> What to do
Return only those lines of the records below in which "computer" appears.

> Information shown
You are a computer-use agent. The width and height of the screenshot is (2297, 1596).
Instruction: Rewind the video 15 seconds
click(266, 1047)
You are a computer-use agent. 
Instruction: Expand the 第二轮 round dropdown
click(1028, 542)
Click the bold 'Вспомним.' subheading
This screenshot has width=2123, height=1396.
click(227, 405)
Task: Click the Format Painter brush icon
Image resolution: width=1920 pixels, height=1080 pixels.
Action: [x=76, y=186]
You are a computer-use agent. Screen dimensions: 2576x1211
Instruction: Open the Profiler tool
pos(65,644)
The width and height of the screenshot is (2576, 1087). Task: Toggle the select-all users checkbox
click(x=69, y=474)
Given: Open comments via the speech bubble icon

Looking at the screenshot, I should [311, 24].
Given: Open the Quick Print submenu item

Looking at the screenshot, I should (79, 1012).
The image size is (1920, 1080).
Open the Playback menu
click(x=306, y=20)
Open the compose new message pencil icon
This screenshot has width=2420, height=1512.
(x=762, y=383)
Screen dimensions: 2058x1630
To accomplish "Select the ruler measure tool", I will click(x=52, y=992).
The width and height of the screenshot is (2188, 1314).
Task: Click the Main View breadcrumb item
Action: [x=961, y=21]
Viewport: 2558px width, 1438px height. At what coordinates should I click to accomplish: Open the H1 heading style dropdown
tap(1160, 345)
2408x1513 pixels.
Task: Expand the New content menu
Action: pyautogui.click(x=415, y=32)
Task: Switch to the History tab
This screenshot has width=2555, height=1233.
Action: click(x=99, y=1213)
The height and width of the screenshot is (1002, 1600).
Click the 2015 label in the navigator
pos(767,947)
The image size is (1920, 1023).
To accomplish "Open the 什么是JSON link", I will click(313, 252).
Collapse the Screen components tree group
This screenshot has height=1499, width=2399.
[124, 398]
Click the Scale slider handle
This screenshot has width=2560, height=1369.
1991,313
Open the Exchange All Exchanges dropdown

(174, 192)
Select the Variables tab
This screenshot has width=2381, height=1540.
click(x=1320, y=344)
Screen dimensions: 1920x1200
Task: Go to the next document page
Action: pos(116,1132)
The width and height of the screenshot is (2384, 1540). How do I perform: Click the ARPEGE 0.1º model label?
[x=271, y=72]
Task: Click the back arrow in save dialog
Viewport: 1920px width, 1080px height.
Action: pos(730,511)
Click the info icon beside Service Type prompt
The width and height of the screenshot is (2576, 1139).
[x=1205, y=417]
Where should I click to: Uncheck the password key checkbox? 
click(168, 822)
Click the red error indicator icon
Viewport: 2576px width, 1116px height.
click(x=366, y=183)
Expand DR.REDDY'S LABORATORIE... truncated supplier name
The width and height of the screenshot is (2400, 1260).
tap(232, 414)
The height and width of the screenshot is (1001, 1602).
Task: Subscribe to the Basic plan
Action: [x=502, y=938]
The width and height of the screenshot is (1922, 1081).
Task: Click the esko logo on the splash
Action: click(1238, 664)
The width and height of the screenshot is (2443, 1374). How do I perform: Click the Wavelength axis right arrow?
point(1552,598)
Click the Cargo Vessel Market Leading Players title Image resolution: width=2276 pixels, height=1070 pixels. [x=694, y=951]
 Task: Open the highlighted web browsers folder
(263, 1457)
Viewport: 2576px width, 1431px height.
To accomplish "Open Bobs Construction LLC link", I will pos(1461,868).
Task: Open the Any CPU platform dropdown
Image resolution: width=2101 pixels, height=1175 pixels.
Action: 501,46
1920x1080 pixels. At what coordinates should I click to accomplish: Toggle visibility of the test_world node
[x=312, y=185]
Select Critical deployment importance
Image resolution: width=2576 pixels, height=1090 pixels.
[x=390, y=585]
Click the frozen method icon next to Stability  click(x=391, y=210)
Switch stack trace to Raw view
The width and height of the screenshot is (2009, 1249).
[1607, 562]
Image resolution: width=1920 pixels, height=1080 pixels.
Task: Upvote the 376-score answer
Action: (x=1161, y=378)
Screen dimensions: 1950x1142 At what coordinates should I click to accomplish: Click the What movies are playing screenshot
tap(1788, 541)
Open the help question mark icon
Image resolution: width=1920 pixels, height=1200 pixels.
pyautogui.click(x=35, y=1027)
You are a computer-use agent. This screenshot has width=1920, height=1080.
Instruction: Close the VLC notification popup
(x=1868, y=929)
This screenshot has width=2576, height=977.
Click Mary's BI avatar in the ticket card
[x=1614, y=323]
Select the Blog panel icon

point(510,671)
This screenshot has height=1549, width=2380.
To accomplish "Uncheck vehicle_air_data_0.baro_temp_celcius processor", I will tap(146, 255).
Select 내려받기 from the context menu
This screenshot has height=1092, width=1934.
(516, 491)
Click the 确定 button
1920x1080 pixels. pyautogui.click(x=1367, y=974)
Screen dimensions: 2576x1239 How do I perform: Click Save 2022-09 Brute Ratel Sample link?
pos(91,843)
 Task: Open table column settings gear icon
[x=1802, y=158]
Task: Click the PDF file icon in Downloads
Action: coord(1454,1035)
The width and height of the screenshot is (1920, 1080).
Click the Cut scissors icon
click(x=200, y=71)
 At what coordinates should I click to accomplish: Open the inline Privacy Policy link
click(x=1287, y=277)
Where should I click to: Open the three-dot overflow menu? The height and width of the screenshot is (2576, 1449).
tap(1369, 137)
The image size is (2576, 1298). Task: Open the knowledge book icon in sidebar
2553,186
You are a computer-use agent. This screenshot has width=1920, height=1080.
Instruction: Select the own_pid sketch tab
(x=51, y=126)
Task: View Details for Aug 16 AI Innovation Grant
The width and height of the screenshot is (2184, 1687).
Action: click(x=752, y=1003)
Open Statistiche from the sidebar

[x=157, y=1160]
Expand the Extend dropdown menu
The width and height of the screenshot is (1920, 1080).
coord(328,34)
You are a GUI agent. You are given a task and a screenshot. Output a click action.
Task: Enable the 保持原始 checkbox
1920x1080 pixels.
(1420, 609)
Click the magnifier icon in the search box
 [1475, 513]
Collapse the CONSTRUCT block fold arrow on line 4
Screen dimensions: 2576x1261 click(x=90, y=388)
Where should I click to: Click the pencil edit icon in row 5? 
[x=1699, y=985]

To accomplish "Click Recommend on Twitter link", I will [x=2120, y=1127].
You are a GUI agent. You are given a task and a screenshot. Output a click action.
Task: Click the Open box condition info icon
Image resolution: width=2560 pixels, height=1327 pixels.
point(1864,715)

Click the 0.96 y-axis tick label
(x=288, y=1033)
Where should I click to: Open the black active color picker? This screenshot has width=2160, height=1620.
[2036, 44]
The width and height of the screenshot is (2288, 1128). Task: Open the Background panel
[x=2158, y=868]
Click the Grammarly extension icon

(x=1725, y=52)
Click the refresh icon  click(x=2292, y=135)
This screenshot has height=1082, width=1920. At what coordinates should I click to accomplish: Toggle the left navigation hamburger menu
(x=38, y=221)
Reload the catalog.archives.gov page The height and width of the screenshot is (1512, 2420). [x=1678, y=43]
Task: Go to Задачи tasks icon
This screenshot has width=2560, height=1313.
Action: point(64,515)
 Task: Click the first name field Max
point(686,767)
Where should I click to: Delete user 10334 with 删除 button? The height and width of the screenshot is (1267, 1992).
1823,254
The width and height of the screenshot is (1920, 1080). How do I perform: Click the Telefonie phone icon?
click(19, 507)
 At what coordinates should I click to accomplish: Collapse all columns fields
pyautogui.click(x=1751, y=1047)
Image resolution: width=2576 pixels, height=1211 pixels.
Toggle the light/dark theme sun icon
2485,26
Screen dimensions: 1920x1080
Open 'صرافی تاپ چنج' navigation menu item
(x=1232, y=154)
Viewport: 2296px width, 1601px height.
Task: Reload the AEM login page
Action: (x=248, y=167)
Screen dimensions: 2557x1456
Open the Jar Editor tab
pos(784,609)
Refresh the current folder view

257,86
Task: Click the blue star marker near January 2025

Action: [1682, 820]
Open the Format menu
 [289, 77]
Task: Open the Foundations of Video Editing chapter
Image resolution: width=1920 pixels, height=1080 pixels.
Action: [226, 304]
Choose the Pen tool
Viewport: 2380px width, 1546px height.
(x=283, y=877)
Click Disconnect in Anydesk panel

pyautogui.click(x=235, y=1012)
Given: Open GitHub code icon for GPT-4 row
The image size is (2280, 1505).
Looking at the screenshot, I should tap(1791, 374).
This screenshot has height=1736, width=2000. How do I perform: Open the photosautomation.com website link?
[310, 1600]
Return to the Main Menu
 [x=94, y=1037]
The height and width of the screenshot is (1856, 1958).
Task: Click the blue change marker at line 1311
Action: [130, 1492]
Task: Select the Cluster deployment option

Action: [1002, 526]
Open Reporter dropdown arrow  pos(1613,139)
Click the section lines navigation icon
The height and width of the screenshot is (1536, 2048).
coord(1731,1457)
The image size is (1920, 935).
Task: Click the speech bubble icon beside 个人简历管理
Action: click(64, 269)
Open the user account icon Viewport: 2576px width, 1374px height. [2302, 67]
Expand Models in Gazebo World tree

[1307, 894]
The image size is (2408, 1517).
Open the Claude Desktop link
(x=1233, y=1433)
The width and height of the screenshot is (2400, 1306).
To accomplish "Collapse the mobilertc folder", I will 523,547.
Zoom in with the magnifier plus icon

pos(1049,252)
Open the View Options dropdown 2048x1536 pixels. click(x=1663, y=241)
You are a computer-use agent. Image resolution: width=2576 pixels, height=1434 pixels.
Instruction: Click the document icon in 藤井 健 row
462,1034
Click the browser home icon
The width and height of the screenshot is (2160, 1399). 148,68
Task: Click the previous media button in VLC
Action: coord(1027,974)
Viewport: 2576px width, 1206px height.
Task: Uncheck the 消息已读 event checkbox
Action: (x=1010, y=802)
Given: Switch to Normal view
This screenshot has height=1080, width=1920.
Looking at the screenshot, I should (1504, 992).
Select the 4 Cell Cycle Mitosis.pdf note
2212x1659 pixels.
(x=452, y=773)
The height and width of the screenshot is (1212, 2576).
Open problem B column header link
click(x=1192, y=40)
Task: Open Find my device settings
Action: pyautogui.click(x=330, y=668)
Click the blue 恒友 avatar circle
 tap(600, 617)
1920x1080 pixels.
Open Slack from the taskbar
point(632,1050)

> Written answer
You are a computer-use agent. The width and height of the screenshot is (2297, 1596).
You are a computer-use agent. 
You are a computer-use agent. Screen dimensions: 2576x1211
You are a computer-use agent. This screenshot has width=1920, height=1080.
You are a computer-use agent. This screenshot has width=1920, height=1080.
You are a computer-use agent. Image resolution: width=2576 pixels, height=1434 pixels.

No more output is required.